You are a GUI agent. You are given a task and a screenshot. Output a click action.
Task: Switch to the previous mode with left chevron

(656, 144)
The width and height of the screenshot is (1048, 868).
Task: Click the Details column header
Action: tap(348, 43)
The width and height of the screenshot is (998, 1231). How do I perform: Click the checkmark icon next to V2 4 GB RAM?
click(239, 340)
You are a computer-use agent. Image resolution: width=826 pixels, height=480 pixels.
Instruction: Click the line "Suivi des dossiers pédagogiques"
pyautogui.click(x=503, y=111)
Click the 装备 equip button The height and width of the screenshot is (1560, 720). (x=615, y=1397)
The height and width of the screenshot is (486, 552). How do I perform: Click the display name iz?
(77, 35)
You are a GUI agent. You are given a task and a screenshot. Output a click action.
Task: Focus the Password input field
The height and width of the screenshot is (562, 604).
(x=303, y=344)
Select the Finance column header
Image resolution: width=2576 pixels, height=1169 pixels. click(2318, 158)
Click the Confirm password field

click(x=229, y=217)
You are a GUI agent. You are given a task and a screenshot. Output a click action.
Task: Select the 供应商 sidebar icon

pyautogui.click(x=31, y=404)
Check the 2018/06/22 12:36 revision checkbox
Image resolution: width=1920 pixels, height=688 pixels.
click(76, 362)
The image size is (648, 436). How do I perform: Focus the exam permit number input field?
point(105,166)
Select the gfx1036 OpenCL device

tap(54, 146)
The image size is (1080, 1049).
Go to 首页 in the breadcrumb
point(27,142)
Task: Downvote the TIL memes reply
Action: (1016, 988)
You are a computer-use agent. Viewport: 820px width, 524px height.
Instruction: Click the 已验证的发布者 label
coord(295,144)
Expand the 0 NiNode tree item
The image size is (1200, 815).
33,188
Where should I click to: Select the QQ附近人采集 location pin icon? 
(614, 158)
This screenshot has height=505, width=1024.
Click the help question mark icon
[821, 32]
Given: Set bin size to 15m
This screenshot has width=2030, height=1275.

· · · ·

Task:
In the entries above, find each line with the word "This" and copy it.

Response below:
This screenshot has height=505, width=1024.
This screenshot has width=2030, height=1275.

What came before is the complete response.